Hiponatremia pada pasien yang dirawat di
rumah sakit memiliki tingkat kematian 50%
lebih tinggi dibandingkan pasien rawat
jalan. Penanganan yang tidak adekuat dapat
memicu komplikasi hingga kematian.34
Penelitian menunjukkan bahwa 73% pasien
yang meninggal dunia memiliki konsentrasi
serum natrium <115 mEq/L saat masuk
rumah sakit, tetapi 66% meninggal ketika
konsentrasi serum natrium kembali normal
atau mendekati normal. Semua pasien yang
meninggal memiliki penyakit akut yang
signifikan, 72% di antaranya sepsis ataupun
cedera ginjal akut.35
Chawla, et al, menyimpulkan bahwa koreksi
lambat pada hiponatremia berat akan
mengakibatkan kematian yang lebih tinggi.35
Bukti ini juga dikuatkan oleh penelitian
Hoorn, et al.
36 Namun, hiponatremia yang
tidak terkoreksi atau terkoreksi terlalu cepat
juga akan membahayakan dan dapat
memicu defisit neurologis.
Natrium merupakan kation primer dalam
cairan ekstraseluler yang regulasinya
melibatkan sistem RAAS dan sistem saraf
simpatis. Penurunan cepat konsentrasi
natrium dapat memicu pembengkakan
sel dan edema serebral yang dapat memicu
mekanisme adaptif di otak. Pembengkakan
sel ini sangat memengaruhi fungsi saraf
pusat, dapat memicu defisit neurologis
fokal. Diagnosis hiponatremia harus melalui
anamnesis lengkap, pemeriksaan fisik,
pemeriksaan neurologis, dan pemeriksaan
penunjang. Tata laksana hiponatremia harus
tepat, konsentrasi natrium tidak boleh
dikoreksi lebih cepat dari 0,5 mmol/L/jam.
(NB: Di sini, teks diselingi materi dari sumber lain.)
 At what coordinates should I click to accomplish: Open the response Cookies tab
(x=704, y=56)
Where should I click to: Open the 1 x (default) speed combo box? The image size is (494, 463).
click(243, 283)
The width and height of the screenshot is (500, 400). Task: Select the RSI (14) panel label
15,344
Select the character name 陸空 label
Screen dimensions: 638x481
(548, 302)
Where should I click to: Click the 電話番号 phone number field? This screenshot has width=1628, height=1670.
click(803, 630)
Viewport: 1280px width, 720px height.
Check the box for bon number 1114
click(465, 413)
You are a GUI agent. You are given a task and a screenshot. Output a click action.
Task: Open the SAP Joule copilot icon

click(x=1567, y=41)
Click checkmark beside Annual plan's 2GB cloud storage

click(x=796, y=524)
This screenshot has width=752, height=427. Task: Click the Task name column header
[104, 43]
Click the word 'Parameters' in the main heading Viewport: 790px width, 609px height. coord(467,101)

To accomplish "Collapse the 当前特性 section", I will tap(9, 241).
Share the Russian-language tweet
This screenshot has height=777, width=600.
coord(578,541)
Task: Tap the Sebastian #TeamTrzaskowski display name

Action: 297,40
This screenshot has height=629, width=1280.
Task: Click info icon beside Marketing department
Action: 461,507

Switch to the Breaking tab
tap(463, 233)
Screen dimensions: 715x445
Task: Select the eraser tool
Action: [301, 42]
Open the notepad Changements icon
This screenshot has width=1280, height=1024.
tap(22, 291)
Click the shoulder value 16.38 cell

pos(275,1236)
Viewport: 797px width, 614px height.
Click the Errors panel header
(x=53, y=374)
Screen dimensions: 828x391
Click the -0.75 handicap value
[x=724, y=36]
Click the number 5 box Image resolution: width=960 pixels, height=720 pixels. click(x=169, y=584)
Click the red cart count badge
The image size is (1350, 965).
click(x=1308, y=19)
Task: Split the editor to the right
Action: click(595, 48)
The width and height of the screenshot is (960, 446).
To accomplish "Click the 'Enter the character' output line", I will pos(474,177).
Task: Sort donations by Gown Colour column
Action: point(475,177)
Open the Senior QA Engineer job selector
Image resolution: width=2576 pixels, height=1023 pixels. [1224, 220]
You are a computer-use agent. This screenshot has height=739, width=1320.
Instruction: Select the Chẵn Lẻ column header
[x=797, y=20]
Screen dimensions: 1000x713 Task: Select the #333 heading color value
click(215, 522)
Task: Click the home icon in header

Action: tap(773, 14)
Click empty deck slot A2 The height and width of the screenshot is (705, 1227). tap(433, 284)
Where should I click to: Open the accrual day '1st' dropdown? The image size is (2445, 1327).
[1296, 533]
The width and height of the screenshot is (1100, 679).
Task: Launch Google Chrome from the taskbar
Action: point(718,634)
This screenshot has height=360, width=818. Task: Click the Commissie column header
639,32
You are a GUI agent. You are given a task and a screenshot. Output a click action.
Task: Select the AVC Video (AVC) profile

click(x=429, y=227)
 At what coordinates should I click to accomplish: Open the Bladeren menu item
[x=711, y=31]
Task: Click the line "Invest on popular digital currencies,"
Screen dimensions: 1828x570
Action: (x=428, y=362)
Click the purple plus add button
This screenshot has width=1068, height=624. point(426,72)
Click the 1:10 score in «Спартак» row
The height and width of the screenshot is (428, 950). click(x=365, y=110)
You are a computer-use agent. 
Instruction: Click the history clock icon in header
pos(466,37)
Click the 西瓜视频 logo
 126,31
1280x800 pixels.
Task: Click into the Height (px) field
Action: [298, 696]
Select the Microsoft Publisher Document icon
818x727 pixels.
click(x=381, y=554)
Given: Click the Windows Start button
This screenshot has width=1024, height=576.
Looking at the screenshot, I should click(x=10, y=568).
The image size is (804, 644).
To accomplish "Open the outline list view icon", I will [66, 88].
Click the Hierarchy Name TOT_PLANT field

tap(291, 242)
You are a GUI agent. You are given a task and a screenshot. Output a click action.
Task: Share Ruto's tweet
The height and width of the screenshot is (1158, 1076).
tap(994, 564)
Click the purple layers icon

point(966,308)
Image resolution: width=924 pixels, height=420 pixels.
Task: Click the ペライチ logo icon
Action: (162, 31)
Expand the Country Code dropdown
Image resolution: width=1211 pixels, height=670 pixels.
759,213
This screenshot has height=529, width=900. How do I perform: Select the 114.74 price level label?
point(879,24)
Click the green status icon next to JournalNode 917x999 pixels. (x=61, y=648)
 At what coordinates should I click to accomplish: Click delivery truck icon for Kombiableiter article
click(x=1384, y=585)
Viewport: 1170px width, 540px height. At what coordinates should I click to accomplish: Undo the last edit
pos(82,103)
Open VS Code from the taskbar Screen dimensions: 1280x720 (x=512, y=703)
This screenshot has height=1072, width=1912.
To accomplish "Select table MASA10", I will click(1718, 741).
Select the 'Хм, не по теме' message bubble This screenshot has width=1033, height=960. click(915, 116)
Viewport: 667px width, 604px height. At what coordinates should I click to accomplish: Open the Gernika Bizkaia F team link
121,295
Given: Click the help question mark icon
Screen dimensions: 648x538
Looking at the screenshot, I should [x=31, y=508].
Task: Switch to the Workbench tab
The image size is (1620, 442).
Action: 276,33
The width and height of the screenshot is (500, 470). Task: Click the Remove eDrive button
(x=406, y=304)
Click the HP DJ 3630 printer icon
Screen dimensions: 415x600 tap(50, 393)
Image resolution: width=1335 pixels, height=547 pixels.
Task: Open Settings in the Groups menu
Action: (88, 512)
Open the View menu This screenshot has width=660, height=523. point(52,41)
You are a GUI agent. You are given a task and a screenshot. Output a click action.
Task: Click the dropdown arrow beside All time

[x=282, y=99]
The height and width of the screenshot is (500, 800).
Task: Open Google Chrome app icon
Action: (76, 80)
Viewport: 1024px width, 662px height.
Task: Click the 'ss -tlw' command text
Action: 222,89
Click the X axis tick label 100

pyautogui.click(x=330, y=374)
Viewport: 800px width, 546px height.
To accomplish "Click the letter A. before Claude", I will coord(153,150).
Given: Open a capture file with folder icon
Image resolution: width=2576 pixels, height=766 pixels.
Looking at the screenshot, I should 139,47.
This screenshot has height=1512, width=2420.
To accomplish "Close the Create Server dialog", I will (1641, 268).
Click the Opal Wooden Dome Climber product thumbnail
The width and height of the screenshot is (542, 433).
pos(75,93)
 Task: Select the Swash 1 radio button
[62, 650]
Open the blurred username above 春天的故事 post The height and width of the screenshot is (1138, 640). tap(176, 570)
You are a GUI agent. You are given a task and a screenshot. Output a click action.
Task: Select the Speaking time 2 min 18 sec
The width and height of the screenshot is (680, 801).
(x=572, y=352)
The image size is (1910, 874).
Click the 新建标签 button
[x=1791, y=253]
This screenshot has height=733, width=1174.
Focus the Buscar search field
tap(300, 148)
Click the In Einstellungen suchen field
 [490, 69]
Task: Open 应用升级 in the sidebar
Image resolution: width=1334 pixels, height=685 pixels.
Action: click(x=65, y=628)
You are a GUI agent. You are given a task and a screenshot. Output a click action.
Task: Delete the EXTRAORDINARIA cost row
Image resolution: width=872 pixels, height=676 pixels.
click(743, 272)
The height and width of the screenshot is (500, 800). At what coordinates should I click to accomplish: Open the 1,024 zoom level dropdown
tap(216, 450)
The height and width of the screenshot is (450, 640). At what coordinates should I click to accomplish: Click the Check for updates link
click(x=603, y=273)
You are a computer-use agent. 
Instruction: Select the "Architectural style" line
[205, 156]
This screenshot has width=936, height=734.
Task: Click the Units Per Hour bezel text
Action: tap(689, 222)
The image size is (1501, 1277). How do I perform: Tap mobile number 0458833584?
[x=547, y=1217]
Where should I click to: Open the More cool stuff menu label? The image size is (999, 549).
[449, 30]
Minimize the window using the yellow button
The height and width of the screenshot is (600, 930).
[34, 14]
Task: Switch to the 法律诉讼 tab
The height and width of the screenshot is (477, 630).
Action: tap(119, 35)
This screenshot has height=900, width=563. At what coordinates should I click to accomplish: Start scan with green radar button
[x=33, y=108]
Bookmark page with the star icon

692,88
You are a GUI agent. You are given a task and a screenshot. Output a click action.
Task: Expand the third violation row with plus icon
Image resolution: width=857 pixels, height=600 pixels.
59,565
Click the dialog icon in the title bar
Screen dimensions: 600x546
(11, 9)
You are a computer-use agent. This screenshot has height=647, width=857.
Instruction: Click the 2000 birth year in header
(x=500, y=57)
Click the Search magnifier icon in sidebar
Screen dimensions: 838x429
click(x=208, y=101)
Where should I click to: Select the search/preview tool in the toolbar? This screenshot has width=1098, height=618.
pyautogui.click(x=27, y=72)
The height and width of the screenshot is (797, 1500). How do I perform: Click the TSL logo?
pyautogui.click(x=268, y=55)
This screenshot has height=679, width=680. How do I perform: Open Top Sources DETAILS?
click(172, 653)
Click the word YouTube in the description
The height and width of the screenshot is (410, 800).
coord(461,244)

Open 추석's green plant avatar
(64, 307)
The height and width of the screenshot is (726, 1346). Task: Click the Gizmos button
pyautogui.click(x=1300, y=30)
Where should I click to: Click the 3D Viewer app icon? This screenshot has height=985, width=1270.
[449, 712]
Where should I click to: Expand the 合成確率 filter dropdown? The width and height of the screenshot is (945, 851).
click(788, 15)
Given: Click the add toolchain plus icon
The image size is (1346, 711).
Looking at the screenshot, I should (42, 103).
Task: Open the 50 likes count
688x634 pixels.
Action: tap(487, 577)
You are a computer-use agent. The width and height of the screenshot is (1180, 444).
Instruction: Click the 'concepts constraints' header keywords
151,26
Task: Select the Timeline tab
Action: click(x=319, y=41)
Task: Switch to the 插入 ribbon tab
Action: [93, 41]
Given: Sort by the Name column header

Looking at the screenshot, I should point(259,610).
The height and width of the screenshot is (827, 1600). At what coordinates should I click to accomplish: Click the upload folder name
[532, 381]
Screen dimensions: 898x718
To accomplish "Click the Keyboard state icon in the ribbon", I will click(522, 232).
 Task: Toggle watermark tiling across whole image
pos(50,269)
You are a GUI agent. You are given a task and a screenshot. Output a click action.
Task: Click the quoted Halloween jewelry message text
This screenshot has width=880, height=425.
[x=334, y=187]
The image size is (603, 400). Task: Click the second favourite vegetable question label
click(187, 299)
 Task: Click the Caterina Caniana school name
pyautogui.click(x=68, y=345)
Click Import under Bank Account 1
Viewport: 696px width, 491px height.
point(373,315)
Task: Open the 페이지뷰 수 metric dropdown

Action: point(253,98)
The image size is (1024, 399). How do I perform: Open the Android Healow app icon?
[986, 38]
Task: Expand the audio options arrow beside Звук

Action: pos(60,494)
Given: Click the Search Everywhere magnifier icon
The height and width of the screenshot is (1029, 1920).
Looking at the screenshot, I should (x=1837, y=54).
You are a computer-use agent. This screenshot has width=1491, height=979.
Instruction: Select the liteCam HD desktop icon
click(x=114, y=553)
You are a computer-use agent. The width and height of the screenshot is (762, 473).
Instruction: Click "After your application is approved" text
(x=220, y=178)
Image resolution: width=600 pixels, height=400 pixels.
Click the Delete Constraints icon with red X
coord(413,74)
Sebagian besar pasien hiponatremia dapat
diberi NaCl 0,9% dan pengobatan pemicu .
Prognosis hiponatremia tergantung tingkat
keparahan dan etiologi. Prognosis buruk
pada hiponatremia berat, akut, dan lansia.
Koreksi hiponatremia berat yang lambat akan
mengakibatkan kematian yang lebih tinggi.